Tasks for this exercise —
**a.** According to the market briefing, which country is the focus in Asia this week?
**b.** From the market briefing, extract the passage between "- The spotlight" and "also on deck.", inclusive.

## Start Text block

Today - Monday, April 27, 2015
- Interest rates won't be moving higher after the FOMC's meeting this week, but investors will still be watching the language of the statement for signs on when such a rate hike might be expected.
- Also on tap for Wednesday is the preliminary first-quarter readout on GDP, along with some early April economic reports.
- The spotlight in Asia this week falls on Japan, where a flurry of data releases and a central bank decision could provide clarity on the direction of the world's third largest economy.
- Central bank meetings in Taiwan and New Zealand are also on deck.
- As the monetary easing by central banks across the globe keep yields at rock-bottom, investment officers predict that Japanese demand for U.S. debt won't ease up in the months ahead given the lack of alternatives.

## End Text block
## Start Data extract

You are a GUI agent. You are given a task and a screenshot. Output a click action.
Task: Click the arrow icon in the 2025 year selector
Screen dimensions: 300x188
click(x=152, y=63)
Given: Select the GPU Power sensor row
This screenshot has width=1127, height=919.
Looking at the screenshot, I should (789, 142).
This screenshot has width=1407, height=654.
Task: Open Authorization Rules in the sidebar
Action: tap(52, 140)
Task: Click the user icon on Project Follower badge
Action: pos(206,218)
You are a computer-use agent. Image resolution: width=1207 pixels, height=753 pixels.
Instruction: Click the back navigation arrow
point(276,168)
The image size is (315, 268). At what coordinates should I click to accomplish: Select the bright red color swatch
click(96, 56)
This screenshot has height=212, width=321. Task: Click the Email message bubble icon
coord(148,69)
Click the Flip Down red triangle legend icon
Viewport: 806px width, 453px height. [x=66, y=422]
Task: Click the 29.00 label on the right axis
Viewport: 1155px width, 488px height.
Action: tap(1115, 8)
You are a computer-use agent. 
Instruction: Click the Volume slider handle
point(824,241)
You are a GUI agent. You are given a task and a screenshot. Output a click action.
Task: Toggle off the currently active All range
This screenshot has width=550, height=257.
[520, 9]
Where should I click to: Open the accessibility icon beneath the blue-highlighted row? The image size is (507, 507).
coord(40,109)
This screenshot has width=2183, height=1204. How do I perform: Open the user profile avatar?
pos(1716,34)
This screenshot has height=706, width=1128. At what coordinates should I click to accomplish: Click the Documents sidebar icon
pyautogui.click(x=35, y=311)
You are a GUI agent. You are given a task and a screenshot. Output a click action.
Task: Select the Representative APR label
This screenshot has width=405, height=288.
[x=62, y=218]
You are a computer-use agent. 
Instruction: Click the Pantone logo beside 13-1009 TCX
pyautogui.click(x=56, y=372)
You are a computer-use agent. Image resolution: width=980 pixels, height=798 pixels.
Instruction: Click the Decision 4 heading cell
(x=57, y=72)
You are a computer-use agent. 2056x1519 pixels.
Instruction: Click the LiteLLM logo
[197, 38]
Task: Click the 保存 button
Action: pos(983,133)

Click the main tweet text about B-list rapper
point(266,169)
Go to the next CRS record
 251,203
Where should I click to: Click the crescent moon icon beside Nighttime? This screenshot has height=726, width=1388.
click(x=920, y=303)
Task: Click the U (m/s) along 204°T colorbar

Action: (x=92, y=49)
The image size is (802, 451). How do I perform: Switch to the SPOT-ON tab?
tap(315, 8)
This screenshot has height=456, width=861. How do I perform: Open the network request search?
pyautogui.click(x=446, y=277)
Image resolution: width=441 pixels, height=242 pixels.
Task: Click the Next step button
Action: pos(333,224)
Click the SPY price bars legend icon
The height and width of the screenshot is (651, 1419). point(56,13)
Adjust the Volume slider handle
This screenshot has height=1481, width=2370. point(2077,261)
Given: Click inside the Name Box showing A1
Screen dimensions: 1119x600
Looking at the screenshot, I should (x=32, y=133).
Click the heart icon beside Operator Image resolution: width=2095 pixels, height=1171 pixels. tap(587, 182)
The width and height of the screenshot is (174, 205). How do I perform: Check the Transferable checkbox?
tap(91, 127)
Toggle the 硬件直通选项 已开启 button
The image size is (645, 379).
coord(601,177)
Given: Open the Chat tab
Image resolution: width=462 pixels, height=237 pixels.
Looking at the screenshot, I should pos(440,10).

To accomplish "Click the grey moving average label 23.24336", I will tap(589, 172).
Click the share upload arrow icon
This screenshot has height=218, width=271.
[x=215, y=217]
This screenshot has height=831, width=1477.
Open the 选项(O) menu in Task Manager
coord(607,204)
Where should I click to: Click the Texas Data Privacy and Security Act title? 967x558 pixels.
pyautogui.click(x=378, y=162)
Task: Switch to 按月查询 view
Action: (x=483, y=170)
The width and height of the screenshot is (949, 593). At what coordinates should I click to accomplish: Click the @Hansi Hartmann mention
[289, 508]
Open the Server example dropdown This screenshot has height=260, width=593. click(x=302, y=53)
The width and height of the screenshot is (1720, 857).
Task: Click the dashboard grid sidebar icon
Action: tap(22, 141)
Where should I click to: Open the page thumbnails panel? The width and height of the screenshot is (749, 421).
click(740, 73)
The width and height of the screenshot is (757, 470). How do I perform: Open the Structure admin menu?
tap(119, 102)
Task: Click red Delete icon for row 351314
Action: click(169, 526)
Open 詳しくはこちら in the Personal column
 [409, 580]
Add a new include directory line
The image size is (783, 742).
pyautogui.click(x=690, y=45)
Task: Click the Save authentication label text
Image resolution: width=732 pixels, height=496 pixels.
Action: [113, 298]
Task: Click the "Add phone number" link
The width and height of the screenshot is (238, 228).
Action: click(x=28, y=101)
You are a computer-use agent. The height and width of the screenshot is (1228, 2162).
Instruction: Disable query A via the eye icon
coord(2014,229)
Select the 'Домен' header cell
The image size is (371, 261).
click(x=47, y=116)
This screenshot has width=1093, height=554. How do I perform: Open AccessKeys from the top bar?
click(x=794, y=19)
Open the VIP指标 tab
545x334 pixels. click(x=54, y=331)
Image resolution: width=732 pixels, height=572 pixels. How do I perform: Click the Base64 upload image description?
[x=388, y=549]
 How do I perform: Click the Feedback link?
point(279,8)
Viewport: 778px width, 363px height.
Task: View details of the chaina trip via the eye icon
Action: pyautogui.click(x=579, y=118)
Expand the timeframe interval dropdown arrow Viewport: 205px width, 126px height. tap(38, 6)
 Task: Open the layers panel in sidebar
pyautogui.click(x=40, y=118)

## End Data extract

Solutions —
**a.** Japan

**b.**
- The spotlight in Asia this week falls on Japan, where a flurry of data releases and a central bank decision could provide clarity on the direction of the world's third largest economy.
- Central bank meetings in Taiwan and New Zealand are also on deck.